EXERCISE INSTRUCTIONS ->
Find the line with "Instruction: Open the Online" in the entries below. Repeat it, every following line, and the line with "Task: Select the My Forms tab", exactly and with nothing added.
#### DATA FOR REVIEW ####
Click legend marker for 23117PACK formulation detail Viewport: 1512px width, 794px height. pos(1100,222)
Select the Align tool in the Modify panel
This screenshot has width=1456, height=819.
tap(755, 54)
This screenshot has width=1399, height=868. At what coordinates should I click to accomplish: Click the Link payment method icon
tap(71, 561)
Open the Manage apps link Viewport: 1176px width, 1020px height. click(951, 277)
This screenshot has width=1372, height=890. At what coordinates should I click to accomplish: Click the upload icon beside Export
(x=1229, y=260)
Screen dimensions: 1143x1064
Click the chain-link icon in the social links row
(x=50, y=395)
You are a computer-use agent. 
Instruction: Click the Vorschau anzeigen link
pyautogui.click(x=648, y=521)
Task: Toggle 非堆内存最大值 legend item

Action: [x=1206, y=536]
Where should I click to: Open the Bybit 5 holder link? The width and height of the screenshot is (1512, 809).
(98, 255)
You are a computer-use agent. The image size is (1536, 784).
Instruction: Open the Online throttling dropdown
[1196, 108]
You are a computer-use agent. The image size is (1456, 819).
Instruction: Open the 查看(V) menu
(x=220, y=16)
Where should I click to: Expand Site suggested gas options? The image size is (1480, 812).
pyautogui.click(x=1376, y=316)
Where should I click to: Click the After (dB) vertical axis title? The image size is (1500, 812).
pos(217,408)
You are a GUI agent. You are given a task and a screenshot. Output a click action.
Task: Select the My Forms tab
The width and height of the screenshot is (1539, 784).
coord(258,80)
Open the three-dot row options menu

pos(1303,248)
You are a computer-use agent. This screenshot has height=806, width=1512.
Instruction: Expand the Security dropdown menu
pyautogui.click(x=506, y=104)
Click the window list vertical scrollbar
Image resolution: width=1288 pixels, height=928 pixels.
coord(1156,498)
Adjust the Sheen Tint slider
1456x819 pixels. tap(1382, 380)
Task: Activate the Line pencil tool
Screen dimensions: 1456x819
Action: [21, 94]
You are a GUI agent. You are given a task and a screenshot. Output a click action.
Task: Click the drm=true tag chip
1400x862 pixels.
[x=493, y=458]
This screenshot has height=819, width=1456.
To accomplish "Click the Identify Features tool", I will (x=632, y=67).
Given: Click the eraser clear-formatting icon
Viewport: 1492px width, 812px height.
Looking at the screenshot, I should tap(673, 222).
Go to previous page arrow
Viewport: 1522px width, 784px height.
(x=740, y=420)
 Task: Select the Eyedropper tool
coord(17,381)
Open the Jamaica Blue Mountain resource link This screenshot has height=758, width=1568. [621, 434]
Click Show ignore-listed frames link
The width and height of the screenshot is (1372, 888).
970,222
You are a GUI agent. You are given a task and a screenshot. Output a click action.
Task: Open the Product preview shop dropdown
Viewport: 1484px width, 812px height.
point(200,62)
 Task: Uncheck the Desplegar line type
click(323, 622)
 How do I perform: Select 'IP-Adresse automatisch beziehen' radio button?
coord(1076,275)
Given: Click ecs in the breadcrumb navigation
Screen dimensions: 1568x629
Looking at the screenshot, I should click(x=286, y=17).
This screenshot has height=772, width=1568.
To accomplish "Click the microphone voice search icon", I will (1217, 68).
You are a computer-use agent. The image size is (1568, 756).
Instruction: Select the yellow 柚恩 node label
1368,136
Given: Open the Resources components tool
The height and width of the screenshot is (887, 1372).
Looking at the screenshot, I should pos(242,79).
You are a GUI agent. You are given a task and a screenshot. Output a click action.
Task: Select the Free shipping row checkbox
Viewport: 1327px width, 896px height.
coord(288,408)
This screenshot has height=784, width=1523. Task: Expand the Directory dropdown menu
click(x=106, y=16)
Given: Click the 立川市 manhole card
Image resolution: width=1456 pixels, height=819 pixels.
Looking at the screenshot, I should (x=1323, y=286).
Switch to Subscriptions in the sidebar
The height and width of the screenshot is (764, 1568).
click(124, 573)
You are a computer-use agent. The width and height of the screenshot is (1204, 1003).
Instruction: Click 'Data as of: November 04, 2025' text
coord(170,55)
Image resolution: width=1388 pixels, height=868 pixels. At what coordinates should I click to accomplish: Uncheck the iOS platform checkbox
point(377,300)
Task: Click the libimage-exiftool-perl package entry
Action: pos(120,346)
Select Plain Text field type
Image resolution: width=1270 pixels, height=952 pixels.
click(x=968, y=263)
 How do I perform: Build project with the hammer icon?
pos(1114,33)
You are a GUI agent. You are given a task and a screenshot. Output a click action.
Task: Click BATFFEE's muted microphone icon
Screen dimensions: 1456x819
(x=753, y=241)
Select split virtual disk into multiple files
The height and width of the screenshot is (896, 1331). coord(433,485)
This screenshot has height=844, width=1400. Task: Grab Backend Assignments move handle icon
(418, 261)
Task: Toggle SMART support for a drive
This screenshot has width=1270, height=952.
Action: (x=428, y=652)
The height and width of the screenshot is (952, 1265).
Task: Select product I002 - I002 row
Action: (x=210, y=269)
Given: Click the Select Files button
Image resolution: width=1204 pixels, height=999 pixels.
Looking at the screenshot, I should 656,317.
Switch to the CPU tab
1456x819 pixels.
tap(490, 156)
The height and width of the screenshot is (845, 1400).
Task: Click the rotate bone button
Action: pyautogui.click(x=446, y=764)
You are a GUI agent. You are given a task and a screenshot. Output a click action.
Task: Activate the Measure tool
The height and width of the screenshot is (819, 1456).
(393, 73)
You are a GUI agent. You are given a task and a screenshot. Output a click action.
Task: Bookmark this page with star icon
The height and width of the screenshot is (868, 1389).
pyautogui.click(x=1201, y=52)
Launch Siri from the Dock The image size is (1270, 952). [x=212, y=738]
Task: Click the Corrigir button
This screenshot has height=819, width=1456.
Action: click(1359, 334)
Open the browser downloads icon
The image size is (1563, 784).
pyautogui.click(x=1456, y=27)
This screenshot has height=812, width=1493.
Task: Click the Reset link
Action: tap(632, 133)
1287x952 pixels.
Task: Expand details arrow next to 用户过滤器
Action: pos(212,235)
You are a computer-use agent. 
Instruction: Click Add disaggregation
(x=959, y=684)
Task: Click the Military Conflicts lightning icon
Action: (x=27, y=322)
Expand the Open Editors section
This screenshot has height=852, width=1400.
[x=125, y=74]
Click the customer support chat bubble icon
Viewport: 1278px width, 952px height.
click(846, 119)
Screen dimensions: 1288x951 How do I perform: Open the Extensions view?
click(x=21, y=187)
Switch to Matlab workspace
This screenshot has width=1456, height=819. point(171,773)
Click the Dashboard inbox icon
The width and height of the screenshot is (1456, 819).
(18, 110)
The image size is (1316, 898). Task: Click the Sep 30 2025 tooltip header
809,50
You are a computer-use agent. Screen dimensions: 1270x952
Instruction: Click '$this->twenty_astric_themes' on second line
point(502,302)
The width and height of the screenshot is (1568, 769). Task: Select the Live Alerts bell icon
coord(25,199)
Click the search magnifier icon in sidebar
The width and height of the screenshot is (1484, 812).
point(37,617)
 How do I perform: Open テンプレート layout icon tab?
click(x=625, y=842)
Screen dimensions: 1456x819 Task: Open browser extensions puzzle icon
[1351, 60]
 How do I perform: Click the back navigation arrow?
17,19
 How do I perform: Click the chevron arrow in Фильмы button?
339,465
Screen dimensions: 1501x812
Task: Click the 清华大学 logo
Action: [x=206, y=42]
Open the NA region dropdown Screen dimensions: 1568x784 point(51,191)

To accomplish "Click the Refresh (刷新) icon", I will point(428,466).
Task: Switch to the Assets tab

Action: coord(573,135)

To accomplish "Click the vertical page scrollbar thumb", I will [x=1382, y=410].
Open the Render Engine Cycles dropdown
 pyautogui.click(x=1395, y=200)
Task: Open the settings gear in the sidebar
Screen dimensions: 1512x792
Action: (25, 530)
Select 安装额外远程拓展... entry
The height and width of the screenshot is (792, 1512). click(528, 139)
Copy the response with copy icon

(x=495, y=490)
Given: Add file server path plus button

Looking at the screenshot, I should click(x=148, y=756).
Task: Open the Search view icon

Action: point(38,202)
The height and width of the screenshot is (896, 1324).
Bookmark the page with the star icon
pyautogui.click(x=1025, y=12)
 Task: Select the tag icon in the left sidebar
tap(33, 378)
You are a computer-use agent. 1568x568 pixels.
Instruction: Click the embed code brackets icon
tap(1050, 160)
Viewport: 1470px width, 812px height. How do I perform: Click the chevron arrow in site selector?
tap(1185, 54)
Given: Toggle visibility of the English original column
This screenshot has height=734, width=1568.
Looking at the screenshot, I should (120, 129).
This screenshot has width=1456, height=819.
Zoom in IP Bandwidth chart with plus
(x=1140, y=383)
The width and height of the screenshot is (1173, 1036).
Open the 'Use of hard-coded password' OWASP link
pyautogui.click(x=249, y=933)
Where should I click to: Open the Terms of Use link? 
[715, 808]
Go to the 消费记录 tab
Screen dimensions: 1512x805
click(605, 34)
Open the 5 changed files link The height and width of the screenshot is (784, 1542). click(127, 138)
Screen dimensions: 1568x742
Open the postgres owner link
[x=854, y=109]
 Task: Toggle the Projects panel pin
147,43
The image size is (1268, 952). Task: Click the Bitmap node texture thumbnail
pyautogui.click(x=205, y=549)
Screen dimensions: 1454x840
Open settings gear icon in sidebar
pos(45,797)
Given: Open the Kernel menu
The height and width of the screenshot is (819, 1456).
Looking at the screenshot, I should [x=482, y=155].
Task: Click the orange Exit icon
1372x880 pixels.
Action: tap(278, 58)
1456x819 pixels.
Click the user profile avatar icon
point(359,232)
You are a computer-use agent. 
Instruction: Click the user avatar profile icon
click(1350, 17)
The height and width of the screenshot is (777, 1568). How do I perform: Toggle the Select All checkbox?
####
ANSWER FOR THE TASK ->
Instruction: Open the Online throttling dropdown
[1196, 108]
You are a computer-use agent. The image size is (1456, 819).
Instruction: Open the 查看(V) menu
(x=220, y=16)
Where should I click to: Expand Site suggested gas options? The image size is (1480, 812).
pyautogui.click(x=1376, y=316)
Where should I click to: Click the After (dB) vertical axis title? The image size is (1500, 812).
pos(217,408)
You are a GUI agent. You are given a task and a screenshot. Output a click action.
Task: Select the My Forms tab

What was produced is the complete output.